A new approach to reducing bulging tummy fats has shown promise in laboratory trials. It combines a new way to deliver drugs, via a micro-needle patch, with drugs that are known to turn energy-storing white fat into energy-burning brown fat. This innovative approach developed by scientists from Nanyang Technological University, Singapore (NTU Singapore) reduced weight gain in mice on a high fat diet and their fat mass by more than 30 per cent over four weeks.
The new type of skin patch contains hundreds of micro-needles, each thinner than a human hair, which are loaded with the drug Beta-3 adrenergic receptor agonist or another drug called thyroid hormone T3 triiodothyronine.
When the patch is pressed into the skin for about two minutes, these micro-needles become embedded in the skin and detach from the patch, which can then be removed.
As the needles degrade, the drug molecules then slowly diffuse to the energy-storing white fat underneath the skin layer, turning them into energy-burning brown fats.

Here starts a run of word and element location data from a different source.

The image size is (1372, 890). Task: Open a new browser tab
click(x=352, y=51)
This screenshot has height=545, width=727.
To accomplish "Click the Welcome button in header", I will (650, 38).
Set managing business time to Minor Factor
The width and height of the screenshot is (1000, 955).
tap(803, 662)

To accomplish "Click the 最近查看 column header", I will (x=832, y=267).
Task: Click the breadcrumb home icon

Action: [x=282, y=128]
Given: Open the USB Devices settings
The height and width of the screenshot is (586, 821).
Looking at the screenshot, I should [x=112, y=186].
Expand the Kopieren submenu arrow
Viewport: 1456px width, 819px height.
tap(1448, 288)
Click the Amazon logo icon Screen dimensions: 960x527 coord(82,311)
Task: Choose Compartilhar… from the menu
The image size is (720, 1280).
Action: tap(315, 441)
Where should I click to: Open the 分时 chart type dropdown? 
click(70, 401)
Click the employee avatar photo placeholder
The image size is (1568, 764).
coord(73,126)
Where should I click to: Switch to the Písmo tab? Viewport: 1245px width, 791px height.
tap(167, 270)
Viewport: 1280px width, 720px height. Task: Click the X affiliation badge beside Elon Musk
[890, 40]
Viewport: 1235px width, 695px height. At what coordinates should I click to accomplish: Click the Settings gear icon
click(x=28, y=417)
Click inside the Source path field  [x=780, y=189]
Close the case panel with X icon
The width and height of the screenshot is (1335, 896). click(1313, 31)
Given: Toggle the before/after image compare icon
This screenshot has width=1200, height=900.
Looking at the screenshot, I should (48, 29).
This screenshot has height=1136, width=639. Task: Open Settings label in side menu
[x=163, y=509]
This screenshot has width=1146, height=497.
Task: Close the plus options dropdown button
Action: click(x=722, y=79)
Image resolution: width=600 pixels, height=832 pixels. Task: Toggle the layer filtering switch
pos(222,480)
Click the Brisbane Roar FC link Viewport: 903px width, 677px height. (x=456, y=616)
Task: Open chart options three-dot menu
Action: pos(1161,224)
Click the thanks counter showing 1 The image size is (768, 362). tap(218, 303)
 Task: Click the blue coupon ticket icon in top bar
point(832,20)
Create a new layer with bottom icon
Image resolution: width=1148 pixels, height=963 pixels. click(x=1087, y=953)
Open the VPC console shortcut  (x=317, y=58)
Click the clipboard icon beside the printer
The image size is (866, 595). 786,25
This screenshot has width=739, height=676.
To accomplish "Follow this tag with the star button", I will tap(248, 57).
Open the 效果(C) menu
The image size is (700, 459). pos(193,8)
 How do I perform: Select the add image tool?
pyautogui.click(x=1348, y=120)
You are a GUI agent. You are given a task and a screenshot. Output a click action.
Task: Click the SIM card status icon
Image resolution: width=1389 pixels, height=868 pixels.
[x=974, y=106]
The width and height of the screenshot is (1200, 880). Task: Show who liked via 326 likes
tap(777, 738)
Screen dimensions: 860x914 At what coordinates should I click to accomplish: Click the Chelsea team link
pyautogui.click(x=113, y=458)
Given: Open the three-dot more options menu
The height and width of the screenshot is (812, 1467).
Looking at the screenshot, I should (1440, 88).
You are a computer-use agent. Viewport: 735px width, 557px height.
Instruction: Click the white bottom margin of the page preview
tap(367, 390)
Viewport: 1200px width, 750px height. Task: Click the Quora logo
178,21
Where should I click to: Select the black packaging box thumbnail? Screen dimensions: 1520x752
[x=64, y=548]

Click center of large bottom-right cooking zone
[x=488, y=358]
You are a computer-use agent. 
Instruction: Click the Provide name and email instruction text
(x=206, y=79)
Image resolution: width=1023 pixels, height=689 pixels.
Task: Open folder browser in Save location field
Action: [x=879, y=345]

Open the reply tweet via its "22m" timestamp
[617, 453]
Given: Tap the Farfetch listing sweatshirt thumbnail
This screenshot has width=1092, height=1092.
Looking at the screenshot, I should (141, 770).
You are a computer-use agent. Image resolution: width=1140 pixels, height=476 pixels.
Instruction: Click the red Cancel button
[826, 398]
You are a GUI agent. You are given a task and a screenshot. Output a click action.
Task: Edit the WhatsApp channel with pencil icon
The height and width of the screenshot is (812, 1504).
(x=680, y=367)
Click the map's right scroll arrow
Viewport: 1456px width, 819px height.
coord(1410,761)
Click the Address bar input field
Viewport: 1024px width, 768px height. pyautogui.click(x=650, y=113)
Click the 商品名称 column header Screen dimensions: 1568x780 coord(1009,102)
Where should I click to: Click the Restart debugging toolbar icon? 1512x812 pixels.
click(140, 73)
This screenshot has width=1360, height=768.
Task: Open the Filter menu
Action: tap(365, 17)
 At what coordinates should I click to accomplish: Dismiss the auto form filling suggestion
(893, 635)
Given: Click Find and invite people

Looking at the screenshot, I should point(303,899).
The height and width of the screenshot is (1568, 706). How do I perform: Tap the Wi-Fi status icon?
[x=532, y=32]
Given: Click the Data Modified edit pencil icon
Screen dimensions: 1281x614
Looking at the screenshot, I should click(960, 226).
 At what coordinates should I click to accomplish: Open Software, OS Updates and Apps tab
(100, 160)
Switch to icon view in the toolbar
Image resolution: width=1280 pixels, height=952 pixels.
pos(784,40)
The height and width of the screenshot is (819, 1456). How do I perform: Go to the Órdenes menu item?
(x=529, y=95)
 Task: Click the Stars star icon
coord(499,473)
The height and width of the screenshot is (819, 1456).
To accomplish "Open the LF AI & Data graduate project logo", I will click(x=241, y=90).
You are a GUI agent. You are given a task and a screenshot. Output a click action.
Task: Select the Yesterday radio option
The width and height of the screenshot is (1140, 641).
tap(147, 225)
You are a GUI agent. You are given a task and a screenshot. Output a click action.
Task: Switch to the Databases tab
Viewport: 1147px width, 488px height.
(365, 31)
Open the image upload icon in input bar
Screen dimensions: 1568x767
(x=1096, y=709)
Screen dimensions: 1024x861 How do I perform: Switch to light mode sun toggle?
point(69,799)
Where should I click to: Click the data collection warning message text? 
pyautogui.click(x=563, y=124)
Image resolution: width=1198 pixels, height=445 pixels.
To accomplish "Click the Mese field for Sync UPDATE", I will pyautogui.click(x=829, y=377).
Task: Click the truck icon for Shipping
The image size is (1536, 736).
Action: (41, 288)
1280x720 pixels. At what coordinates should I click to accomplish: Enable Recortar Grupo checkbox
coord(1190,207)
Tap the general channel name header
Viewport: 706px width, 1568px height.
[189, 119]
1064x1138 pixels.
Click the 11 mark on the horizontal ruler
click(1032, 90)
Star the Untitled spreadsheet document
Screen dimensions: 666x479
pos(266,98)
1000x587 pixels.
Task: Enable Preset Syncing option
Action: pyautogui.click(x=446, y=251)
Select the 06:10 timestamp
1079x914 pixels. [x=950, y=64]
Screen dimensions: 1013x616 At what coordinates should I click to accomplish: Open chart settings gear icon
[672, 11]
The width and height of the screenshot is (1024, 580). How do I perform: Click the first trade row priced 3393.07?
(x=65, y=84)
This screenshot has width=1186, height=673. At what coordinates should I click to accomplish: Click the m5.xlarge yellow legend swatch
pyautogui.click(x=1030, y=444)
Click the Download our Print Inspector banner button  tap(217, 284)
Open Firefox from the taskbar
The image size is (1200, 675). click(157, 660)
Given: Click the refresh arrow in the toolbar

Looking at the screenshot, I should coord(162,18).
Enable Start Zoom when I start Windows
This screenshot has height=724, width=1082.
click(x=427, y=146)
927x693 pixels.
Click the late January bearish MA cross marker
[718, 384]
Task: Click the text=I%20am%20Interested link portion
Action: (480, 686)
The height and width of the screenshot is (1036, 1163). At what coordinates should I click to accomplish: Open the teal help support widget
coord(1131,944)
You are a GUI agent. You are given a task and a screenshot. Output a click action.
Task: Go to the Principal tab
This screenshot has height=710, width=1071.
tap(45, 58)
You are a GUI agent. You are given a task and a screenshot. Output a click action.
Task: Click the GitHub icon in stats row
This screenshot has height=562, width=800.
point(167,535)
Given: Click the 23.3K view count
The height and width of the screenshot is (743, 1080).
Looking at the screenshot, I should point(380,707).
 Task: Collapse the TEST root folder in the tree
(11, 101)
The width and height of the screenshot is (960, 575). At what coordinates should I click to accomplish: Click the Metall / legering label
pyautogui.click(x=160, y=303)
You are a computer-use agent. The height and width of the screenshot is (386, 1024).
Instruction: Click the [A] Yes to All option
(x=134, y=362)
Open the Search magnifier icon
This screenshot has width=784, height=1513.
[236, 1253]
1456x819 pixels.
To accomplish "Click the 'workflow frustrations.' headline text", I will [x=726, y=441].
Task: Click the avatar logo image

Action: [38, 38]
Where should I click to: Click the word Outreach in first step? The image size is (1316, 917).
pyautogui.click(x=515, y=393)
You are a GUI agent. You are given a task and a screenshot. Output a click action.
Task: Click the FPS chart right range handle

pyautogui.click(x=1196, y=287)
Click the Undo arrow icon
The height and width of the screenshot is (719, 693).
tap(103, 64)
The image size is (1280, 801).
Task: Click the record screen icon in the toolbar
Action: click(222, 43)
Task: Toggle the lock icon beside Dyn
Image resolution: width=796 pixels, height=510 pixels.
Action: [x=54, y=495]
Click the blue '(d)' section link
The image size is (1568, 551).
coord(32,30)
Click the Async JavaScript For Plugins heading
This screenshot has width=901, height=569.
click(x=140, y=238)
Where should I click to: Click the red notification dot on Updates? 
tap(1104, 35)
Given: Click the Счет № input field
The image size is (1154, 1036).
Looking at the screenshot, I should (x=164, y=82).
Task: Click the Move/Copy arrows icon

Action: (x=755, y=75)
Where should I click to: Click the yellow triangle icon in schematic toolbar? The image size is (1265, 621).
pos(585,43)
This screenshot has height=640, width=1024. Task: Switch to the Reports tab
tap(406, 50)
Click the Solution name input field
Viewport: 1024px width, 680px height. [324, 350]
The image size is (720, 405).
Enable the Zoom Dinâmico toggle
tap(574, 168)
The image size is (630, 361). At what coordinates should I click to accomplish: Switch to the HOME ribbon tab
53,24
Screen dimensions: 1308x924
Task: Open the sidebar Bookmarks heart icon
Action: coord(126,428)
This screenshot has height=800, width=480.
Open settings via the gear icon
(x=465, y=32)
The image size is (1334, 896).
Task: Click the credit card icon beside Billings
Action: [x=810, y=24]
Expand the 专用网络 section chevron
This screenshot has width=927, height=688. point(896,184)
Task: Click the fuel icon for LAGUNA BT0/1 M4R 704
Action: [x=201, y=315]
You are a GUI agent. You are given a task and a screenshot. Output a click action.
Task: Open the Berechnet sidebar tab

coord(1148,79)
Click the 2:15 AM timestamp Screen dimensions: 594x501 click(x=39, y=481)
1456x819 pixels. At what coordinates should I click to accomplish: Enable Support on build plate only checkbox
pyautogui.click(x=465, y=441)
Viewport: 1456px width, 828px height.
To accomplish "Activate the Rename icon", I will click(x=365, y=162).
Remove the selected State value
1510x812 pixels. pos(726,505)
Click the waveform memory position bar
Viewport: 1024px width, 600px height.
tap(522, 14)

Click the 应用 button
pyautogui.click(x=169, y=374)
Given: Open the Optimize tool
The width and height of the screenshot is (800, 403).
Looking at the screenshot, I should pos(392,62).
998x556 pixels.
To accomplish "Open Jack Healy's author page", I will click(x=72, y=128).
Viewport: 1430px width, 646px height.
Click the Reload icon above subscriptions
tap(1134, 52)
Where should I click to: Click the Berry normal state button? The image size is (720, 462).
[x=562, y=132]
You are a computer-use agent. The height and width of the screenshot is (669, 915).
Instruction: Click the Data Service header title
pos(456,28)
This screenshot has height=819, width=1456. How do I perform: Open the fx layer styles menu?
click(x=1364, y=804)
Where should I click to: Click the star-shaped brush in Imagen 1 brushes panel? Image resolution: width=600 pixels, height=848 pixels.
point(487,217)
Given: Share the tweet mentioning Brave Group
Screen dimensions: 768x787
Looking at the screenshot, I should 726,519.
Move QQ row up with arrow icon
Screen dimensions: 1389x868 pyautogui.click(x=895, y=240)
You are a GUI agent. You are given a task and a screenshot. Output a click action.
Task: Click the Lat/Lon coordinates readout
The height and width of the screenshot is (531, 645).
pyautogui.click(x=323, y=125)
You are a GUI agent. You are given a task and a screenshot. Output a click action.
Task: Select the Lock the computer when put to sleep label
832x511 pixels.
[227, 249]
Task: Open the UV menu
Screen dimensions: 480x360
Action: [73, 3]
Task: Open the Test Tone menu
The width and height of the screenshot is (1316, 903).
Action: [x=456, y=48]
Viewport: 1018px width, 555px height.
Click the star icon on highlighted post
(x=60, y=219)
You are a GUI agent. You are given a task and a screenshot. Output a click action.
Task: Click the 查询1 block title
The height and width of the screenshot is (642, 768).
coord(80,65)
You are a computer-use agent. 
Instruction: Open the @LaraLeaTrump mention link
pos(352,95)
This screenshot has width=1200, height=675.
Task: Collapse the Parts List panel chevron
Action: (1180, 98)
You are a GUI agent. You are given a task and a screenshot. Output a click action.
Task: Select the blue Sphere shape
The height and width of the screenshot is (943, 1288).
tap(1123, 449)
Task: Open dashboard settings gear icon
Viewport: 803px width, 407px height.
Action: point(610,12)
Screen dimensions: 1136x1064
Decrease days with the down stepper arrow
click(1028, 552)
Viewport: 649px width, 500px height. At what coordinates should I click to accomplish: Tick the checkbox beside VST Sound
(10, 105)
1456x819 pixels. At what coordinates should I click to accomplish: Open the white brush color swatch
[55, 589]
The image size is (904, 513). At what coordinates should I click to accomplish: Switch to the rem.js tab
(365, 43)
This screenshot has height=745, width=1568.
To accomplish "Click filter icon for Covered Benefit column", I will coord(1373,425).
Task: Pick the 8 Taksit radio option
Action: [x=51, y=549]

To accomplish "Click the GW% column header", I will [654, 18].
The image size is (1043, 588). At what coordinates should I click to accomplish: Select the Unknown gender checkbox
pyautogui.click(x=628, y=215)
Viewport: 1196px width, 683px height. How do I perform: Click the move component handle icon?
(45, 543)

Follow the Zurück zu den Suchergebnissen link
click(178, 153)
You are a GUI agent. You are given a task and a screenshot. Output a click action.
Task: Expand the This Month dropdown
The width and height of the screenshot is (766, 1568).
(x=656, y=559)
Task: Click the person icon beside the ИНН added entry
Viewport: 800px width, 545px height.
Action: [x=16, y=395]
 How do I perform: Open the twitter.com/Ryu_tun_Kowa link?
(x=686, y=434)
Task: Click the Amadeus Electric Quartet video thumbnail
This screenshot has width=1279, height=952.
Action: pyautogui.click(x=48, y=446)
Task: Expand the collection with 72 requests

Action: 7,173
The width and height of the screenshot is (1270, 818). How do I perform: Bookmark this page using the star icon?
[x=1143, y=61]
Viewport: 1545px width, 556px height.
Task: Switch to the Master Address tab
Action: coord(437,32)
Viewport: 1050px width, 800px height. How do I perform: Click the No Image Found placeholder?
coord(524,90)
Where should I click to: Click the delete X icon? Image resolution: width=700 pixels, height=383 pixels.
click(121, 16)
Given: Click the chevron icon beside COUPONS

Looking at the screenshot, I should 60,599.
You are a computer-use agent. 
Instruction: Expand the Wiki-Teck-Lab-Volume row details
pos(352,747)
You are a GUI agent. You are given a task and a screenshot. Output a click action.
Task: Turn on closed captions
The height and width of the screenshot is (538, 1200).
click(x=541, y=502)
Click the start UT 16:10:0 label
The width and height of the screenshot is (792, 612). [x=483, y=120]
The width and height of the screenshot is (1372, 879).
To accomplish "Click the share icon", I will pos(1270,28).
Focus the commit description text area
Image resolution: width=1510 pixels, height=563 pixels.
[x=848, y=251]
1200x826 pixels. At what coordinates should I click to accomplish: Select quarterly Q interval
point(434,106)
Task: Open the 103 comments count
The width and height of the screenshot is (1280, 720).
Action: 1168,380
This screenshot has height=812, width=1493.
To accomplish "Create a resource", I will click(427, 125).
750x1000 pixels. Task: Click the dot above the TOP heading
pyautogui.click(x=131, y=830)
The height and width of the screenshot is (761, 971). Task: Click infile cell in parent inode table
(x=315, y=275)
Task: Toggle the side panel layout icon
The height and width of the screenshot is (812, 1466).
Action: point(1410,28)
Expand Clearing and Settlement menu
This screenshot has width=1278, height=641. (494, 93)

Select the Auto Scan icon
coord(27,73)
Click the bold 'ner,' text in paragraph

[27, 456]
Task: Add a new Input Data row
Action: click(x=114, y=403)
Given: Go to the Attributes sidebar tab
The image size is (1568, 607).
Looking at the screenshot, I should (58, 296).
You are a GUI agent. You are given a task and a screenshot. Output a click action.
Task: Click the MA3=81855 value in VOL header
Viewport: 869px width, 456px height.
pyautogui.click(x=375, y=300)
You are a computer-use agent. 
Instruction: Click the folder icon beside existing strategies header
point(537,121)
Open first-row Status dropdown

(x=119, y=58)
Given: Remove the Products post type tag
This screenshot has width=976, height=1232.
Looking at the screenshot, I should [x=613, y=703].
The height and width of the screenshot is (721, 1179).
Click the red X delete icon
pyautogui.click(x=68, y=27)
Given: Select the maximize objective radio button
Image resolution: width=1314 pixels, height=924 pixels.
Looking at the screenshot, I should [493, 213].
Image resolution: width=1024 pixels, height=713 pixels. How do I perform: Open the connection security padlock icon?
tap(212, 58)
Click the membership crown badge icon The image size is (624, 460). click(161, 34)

Brown fats are found in babies and they help to keep the baby warm by burning energy. As humans grow older, the amount of brown fats lessens and is replaced with visceral white fats.
Published in the journal Small Methods recently by NTU Professor Chen Peng and Assistant Professor Xu Chenjie, this approach could help to address the worldwide obesity problem without resorting to surgical operations or oral medication which could require large dosages and could have serious side effects.